[Excerpt]
I was born into church life, like many, born into a religious space with strong religious upbringing. Elements of Anglican catechism, liturgy and Pentecostal vituperations, with a good exposure to varying forms of Islamic rigidity and structure of worship. All these a means of connecting with the supreme being, the most-high… God!

God is a concept that has defied many a definition. Many have discountenanced his/her/its existence, yet with all the logic of discountenance the firm belief in the creator has not dissipated or faded away. It is slowly becoming more of a personal pursuit as society frowns on proselyting and any form of radicalism in any religious pursuit.

I have been humbled to have walked this gamut of life within the Christian circle. many things have come up as intriguing incidents in this walk over the past forty-five plus odd years or so. The culmination of all this was my journeys outside Nigeria.

Where did the first thoughts of deconstruction start for me. I believe my first deconstruction came with the issue around tithing. Back at my first serious involvement in Pentecostal Christianity in a growing ministry based in Lagos. They had a standard pattern towards tithing. Malachi 3: 8- 11 was preached and taught religiously as an obligation for all Christians.

8 Will a man rob God? Yet ye have robbed me. But ye say, Wherein have we robbed thee? In tithes and offerings.

9 Ye are cursed with a curse: for ye have robbed me, even this whole nation.

10 Bring ye all the tithes into the storehouse, that there may be meat in mine house, and prove me now herewith, saith the Lord of hosts, if I will not open you the windows of heaven, and pour you out a blessing, that there shall not be room enough to receive it.

[Request 1] Copy out the rows word for word, from the line containing "This screenshot has height=578, width=1094." down to the line containing "svg-text: 12.7% is", including both of those lines.
The excerpt and the rows are unrelated to each other.

[Dataset records]
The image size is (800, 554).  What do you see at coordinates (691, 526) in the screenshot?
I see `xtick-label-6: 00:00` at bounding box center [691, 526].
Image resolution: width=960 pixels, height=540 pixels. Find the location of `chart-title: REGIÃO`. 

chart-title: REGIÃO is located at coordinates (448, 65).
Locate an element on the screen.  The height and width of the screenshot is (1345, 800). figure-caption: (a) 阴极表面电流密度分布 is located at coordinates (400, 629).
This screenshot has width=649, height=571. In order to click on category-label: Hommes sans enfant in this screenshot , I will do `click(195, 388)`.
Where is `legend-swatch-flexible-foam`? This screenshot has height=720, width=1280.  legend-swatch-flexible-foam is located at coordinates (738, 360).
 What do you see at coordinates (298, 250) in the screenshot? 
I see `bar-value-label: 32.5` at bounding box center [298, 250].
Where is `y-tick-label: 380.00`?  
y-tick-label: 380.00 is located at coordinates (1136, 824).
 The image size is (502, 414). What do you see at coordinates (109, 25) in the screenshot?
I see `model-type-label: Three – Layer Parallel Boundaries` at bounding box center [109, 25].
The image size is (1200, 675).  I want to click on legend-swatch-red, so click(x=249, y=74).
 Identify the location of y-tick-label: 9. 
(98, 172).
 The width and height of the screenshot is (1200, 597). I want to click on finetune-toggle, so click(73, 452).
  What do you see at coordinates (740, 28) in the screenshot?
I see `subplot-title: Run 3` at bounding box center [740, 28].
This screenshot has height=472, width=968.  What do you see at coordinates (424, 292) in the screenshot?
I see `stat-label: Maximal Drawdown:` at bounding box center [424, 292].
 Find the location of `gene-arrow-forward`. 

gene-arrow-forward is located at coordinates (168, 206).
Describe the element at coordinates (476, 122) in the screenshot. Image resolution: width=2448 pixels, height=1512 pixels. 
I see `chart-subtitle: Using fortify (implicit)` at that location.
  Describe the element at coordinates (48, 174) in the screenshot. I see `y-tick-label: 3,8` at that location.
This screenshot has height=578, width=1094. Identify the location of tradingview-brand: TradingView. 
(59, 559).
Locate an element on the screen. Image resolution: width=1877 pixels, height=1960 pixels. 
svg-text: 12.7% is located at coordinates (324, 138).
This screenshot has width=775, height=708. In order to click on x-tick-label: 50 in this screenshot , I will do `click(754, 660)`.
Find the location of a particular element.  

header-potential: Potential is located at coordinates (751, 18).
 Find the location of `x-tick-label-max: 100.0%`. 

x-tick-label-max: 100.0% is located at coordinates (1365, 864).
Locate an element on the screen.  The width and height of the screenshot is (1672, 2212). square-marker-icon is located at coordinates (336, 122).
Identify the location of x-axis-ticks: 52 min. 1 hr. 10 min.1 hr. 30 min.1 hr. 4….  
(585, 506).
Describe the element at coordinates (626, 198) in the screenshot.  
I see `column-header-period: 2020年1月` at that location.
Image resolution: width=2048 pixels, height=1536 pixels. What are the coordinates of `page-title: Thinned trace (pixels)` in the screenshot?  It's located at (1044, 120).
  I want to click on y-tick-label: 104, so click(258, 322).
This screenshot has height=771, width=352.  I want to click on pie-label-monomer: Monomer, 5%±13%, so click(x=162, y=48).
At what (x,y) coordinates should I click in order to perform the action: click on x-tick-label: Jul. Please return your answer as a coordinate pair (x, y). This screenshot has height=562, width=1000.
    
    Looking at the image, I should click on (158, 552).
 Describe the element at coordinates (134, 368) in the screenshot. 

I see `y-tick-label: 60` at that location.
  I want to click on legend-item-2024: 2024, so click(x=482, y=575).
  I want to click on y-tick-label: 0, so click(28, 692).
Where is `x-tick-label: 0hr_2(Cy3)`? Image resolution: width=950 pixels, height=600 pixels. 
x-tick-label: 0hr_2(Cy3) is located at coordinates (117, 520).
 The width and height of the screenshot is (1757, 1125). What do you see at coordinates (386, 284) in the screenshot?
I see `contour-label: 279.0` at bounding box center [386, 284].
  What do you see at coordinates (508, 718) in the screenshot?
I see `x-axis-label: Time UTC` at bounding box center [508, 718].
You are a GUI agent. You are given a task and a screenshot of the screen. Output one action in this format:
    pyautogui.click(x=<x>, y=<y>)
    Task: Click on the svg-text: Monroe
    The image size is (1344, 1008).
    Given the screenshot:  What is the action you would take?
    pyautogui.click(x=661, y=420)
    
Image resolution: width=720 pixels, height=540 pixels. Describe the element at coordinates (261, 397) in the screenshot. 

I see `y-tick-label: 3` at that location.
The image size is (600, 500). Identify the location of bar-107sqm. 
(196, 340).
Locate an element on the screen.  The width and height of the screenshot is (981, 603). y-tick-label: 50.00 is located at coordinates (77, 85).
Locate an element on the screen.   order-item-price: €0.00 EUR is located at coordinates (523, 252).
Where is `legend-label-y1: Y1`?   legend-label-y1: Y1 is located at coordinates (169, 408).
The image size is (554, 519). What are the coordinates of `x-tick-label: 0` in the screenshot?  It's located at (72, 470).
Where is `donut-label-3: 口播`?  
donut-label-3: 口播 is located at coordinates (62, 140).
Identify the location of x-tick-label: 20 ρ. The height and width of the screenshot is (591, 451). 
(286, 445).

[Request 2] According to the excerpt, which Bible passage did the growing ministry in Lagos preach and teach as an obligation for all Christians?

[Reply 1]
This screenshot has height=578, width=1094. Identify the location of tradingview-brand: TradingView. 
(59, 559).
Locate an element on the screen. Image resolution: width=1877 pixels, height=1960 pixels. 
svg-text: 12.7% is located at coordinates (324, 138).

[Reply 2] Malachi 3: 8-11.